Fase: Concurso de proyectos, con intervención de jurado, para la construccion del nuevo museo de prehistoria y arqueología de cantabria (MUPAC) y espacio administrativo
Equipo: UTE Chicote-Garcés-Valls
Promotor: Gobierno de Cantabria
Año: 2019
Ubicación: Cantabria, España
Superficie construida: 18.905m2
Premios: –
El proyecto propone una regeneración de su contexto, creando nuevas conexiones-tensiones con su entorno más inmediato. Su situación y anclaje resultan clave para el funcionamiento del ámbito cultural más próximo.
Como entidad que forma parte del Anillo Cultural de Santander, en su nueva ubicación ampliara el radio de influencia de esta iniciativa. De esta manera se convertirá en un punto de tensión urbana en el otro extremo opuesto del Paseo Pereda y del caso urbano, generando nuevas dinámicas que fortalecerán la entidad y el entorno.

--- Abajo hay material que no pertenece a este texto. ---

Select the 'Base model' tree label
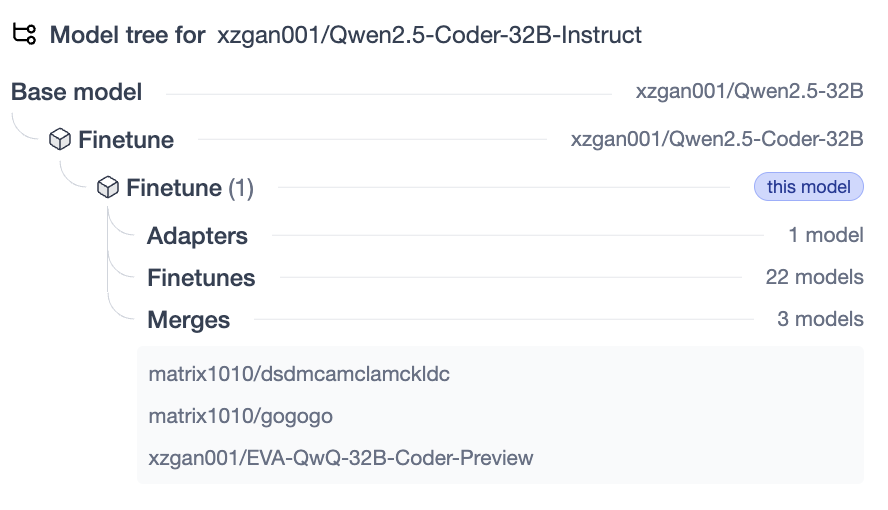 (x=77, y=92)
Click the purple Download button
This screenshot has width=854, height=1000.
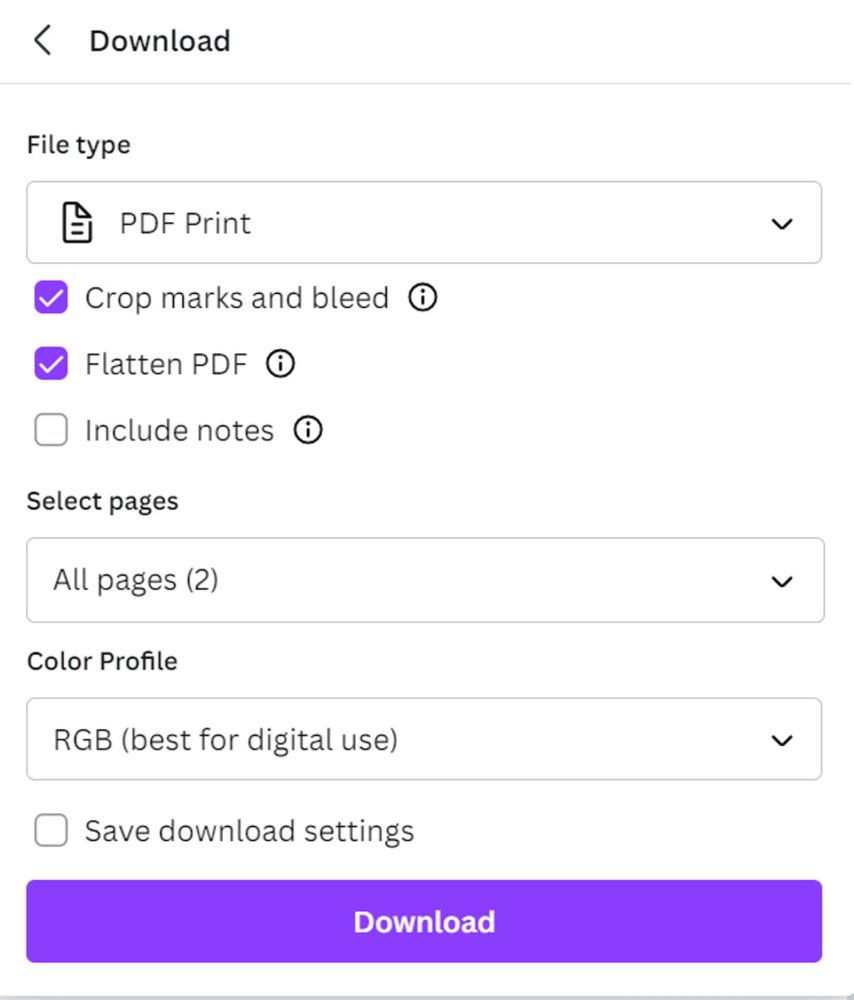pos(424,921)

El proyecto del nuevo MUPAC y su entorno surge de la suma de varios proyectos diferentes: un conjunto urbano de piezas de distinta escala y programa que han convivir juntas y transformar un área densa y notable de Santander.
Una nueva plaza pública aparece en la esquina de las calles Casimiro Sainz y Juan de la Cosa, oxigenando la trama urbana. Se crea un punto de encuentro al de final a las conexiones del proyecto con los otros nodos urbanos que conectan directamente por el paseo marítimo y con el casco urbano.

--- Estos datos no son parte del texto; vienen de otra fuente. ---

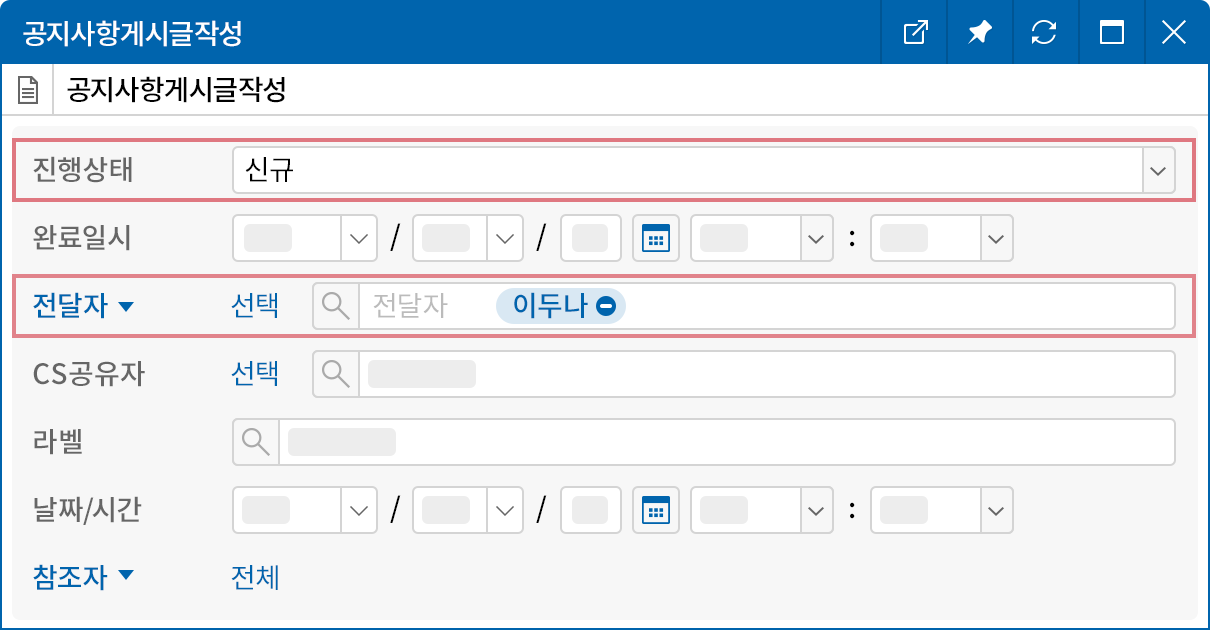Click the 전체 link beside 참조자
Viewport: 1210px width, 630px height.
point(254,577)
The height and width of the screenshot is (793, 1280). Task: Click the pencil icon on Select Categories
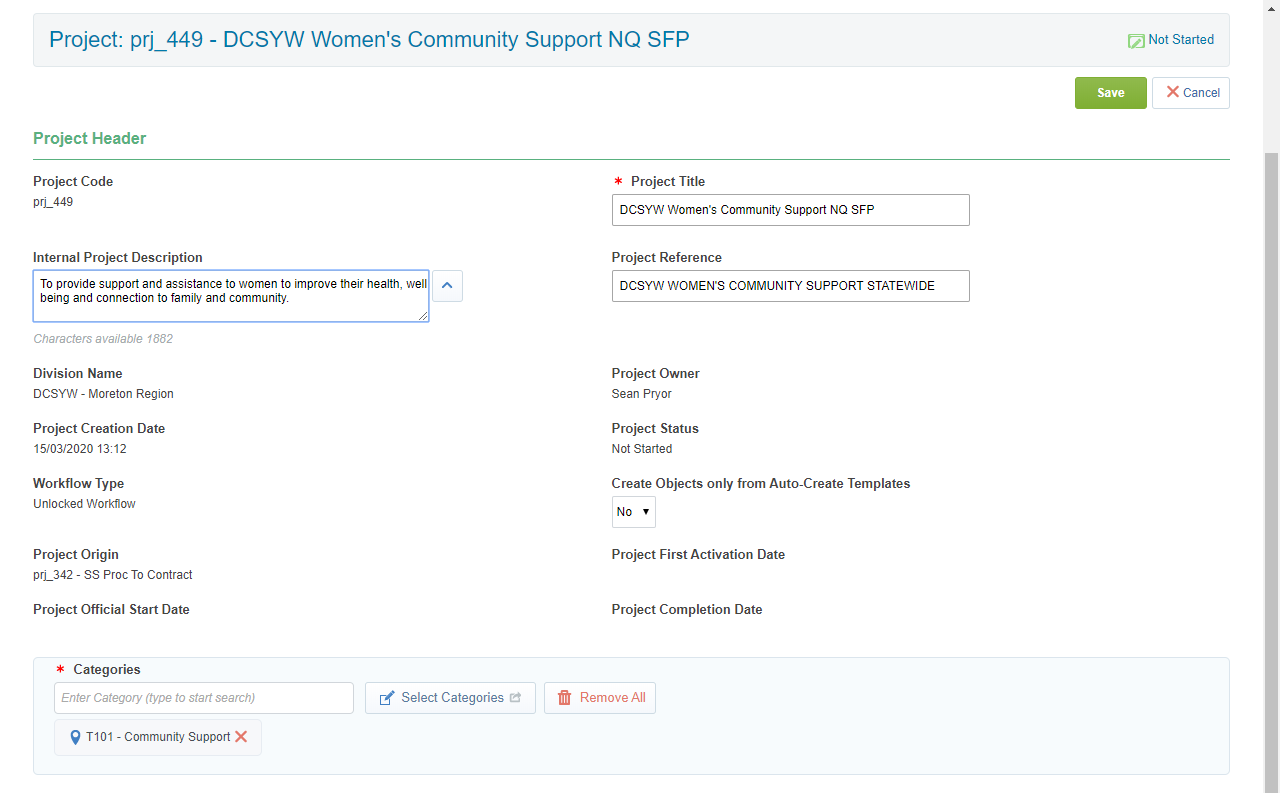[387, 698]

Esta plaza dará entrada al museo y este la cubrirá con su propio volumen, generando un nuevo espacio protegido. En su base el volumen se retranquea reconociendo la necesidad de una nueva peatonalidad en una trama tan densa. Esta pieza se presenta transparente en su base, protegiendo e invitando a entrar al viandante, generando conexiones visuales entre el interior y el exterior.

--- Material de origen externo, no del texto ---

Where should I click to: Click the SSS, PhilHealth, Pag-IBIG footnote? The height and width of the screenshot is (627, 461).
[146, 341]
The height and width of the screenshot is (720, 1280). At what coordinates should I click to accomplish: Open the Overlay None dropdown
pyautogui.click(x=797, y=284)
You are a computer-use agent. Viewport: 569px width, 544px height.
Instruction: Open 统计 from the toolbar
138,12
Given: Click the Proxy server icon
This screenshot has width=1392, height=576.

Desde dentro el atrio invita a entrar, baña de luz todo el edificio y hace que este gire en torno a él. Este lugar de encuentro se convierte en un gran conector público, a nivel volumétrico y programático. Concentra todas las conexiones públicas y permite la interacción controlada de visitantes e internos. El atrio transmuta en elemento ordenador. La integración de los diferentes programas públicos y privados del museo, es posible gracias a la figura del atrio central que actúa como elemento director y conector. Genera conexiones de valor y permite el funcionamiento independiente entre los programas sin importar los diferentes usos horarios.
En otra escala, en la calle San Vicente de la Barquera, las mismas estrategias generan un acceso diferente para el programa de las oficinas Consejería de Educación, Cultura y Deporte, segregando los programas para un funcionamiento óptimo. La figura de atrio vuelve a aparecer como recibidor y conector.
Alrededor de estos volúmenes vacíos y por encima de esa base publica, ligera y retranqueada, cuelga un volumen compacto y abstracto que alberga la práctica totalidad del programa museístico y administrativo, unificando estos dos bajo la misma piel. Por encima, aparecerá un cuerpo acristalado que corona el volumen opaco, este cuerpo será parte del programa administrativo.
Por último, el atrio como patio sostenible, en este punto el elemento central se inspira en la arquitectura vernácula para resolver la termodinámica del edificio. Permite ventilaciones cruzadas, puede ejercer como una chimenea solar que permita la ventilación natural del edificio. También ayuda a la iluminación natural y controlada de las estancias con mayores necesidades lumínicas, en este punto, se ve ayudado de una piel de apariencia muy opaca pero altamente eficiente y con una capacidad de adaptabilidad sobresaliente gracias a su modularidad y tecnificación, integrando compositivamente las aperturas donde sean necesarias. Esta misma piel, servirá de colchón acústico que ayudara a generar un ambiente más amable para todos.